Molti non ricorderanno Franz Beckenbauer, e probabilmente non dovrei neanche io per ragioni anagrafiche. Questa storia del giornalismo mi porta però a sconfinare i campi della musica come quelli del calcio con la stessa disinvoltura, quindi ricordare un calciatore dal piglio così autoritario da essere soprannominato “Il Kaiser” mi risulta facile quando si presenta il singolo d’esordio di una band che lo omaggia nel proprio nome.
Sfrutto questo (neanche tanto richiesto) prologo per introdurre suoni nuovi che sicuramente caratterizzeranno l’autunno che sta approcciando questo 2020. “Benedetta Follia” è il singolo d’esordio dei Beckenbauer. Cinque ragazzi che vengono dalla Brianza e si presentano con musica che omaggia il cantautorato scattando palla al piede e testa alta verso la vaporwave del momento. Il risultato è un brano emozionale, ma al tempo stesso che non scade nell’emotività più banale. Un equilibrio delicato che abbiamo voluto approfondire coi diretti protagonisti.

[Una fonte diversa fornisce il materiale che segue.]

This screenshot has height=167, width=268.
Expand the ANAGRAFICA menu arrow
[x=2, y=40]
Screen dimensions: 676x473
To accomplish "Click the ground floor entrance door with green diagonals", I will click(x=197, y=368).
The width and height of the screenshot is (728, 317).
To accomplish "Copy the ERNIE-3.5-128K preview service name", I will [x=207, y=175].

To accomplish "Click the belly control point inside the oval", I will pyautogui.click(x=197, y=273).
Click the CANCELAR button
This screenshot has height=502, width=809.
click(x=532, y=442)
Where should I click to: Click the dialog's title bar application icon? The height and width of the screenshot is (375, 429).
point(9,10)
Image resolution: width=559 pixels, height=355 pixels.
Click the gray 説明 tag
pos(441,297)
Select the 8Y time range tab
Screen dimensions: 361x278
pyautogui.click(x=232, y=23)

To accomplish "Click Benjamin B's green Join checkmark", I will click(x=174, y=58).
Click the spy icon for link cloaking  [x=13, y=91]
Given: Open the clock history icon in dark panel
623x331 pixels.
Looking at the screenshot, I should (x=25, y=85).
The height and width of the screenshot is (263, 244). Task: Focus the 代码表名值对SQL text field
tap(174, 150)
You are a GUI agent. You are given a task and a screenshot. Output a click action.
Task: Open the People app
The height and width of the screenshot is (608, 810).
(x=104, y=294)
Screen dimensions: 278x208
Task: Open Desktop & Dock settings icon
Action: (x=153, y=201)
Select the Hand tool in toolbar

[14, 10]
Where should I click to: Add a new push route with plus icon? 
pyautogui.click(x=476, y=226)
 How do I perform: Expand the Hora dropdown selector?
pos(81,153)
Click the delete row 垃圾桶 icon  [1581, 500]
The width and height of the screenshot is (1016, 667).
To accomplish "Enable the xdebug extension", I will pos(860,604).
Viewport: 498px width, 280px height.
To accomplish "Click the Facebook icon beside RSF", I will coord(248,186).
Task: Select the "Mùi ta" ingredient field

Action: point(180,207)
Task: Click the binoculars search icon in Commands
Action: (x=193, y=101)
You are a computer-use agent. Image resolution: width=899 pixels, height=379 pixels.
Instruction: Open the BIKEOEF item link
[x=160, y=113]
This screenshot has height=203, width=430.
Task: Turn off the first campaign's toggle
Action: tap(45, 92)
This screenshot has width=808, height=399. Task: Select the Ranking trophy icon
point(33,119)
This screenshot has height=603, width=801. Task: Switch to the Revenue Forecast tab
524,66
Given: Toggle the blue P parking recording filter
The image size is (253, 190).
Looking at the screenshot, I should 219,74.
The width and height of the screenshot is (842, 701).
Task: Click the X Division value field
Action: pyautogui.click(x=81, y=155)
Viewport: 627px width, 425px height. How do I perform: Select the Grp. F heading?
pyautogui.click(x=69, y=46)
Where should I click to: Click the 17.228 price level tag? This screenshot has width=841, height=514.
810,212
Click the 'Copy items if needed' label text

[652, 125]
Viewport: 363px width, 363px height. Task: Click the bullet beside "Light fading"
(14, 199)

L’intervista ai Beckenbauer
- Ciao ragazzi, ho una piccola curiosità sul nome del progetto: è un riferimento al calcio (ed ai calciatori) degli anni ’80 o c’è qualche altra storia da raccontare?
La scelta del nome è pura serendipity. Eravamo alla ricerca di un parolone che riuscisse a sintetizzare un po’ la nostra Weltanschauung, la nostra visione del mondo, ma non ne venivamo a una. Un bel giorno mi ritrovo a guardare un documentario in cui Sandro Ciotti racconta Johan Cruijff. Una perla del giornalismo sportivo italiano.
Johan partecipa ai Mondiali ’74 con l’Olanda delle meraviglie, arriva in finale e incontra la Germania Ovest di Muller e Beckenbauer. Sulla carta non c’è partita, gli olandesi giocano dal futuro. Vince la Germania. Primo piano su Beckenbauer: classe & leadership.
Scrivo ai ragazzi: ho trovato il nome della band. Beckenbauer. Perché? Perché ha vinto un mondiale contro il futuro con i piedi ben piantati nel presente. Poi suona bene e io mi fido delle cose che mi suonano bene.
- Passando a questioni più squisitamente artistiche, sembra che il vostro sound affondi nel lo-fi mantenendo però una patina di stardust. Dalle stelle alla matrice più diretta del sound: quali sono le vostre principali influenze?
Si, diciamo che il nostro paesaggio sonoro è una sintesi raggiunta per eterogenesi dei fini, nel senso che le nostre playlist di Spotify sono molto diverse tra loro e non ci siamo dati un “genere” come casella di partenza.
La ricetta è questa: la canonica forma canzone viene filtrata con il sapore analogico della lo-fi, sfumata con un po’ di It-pop e impreziosita da un velo di brillantina synth-pop inglese, a la 1975 per intenderci.
- Il singolo “Benedetta Follia” racconta una storia amara, a suo modo autunnale. Ognuno ha la sua “benedetta follia” con la quale fare i conti?
Benedetta follia è una notte ripida, un locale usa e getta, un cuore infranto, uno sguardo accogliente, una corsa complice e due sigarette accese con il primo sole dell’alba. Non riesco a dirlo meglio. Quando scrivo affronto il pianoforte e il foglio bianco alla Pollock.
Riempio i barattoli di colori, trovo il flow e lascio sgocciolare. Dato che non imposto il navigatore, il risultato finale è una somma di tante piccole grandi esperienze che si imbucano nell’atto creativo. Ci vorrebbero meno cose di cui farsi una ragione e più cose di cui farsi una follia. Ciascuno ha la propria benedetta follia, sebbene molti la affoghino nelle pose, nelle sovrastrutture, nel conformismo.
L’invito è questo: quando puoi perdi la ragione.